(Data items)
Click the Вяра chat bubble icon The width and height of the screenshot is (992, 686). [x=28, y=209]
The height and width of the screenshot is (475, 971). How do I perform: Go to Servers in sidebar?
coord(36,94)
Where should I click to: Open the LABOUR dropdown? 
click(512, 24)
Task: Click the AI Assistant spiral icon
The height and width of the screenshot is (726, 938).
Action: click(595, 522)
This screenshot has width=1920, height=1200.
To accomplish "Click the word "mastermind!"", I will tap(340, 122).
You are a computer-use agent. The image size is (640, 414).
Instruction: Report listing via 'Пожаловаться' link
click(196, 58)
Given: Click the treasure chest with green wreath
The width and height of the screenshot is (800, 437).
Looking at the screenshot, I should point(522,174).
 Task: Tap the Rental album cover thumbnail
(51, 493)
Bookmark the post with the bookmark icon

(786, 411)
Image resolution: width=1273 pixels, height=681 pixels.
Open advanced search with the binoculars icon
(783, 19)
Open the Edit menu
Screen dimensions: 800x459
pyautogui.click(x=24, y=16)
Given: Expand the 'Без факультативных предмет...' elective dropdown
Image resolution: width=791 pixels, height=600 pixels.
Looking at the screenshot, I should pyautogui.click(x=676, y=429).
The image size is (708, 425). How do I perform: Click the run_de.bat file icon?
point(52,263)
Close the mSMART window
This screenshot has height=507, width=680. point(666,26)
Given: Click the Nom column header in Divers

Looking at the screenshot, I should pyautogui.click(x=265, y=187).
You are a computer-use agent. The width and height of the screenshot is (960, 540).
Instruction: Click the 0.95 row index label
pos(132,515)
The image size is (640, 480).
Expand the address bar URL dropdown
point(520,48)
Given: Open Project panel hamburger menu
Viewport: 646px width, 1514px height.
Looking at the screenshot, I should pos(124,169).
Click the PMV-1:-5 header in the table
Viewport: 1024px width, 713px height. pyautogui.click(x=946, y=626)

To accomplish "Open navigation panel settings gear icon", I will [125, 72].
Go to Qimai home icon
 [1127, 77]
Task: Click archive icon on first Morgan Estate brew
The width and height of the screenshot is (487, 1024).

* _TASK DETAILS_: All of the entries above should be written out again exactly.

* _OUTPUT FOR THIS TASK_:
Click the Вяра chat bubble icon The width and height of the screenshot is (992, 686). [x=28, y=209]
The height and width of the screenshot is (475, 971). How do I perform: Go to Servers in sidebar?
coord(36,94)
Where should I click to: Open the LABOUR dropdown? 
click(512, 24)
Task: Click the AI Assistant spiral icon
The height and width of the screenshot is (726, 938).
Action: click(595, 522)
This screenshot has width=1920, height=1200.
To accomplish "Click the word "mastermind!"", I will tap(340, 122).
You are a computer-use agent. The image size is (640, 414).
Instruction: Report listing via 'Пожаловаться' link
click(196, 58)
Given: Click the treasure chest with green wreath
The width and height of the screenshot is (800, 437).
Looking at the screenshot, I should point(522,174).
 Task: Tap the Rental album cover thumbnail
(51, 493)
Bookmark the post with the bookmark icon

(786, 411)
Image resolution: width=1273 pixels, height=681 pixels.
Open advanced search with the binoculars icon
(783, 19)
Open the Edit menu
Screen dimensions: 800x459
pyautogui.click(x=24, y=16)
Given: Expand the 'Без факультативных предмет...' elective dropdown
Image resolution: width=791 pixels, height=600 pixels.
Looking at the screenshot, I should pyautogui.click(x=676, y=429).
The image size is (708, 425). How do I perform: Click the run_de.bat file icon?
point(52,263)
Close the mSMART window
This screenshot has height=507, width=680. point(666,26)
Given: Click the Nom column header in Divers

Looking at the screenshot, I should pyautogui.click(x=265, y=187).
You are a computer-use agent. The width and height of the screenshot is (960, 540).
Instruction: Click the 0.95 row index label
pos(132,515)
The image size is (640, 480).
Expand the address bar URL dropdown
point(520,48)
Given: Open Project panel hamburger menu
Viewport: 646px width, 1514px height.
Looking at the screenshot, I should pos(124,169).
Click the PMV-1:-5 header in the table
Viewport: 1024px width, 713px height. pyautogui.click(x=946, y=626)

To accomplish "Open navigation panel settings gear icon", I will [125, 72].
Go to Qimai home icon
 [1127, 77]
Task: Click archive icon on first Morgan Estate brew
The width and height of the screenshot is (487, 1024).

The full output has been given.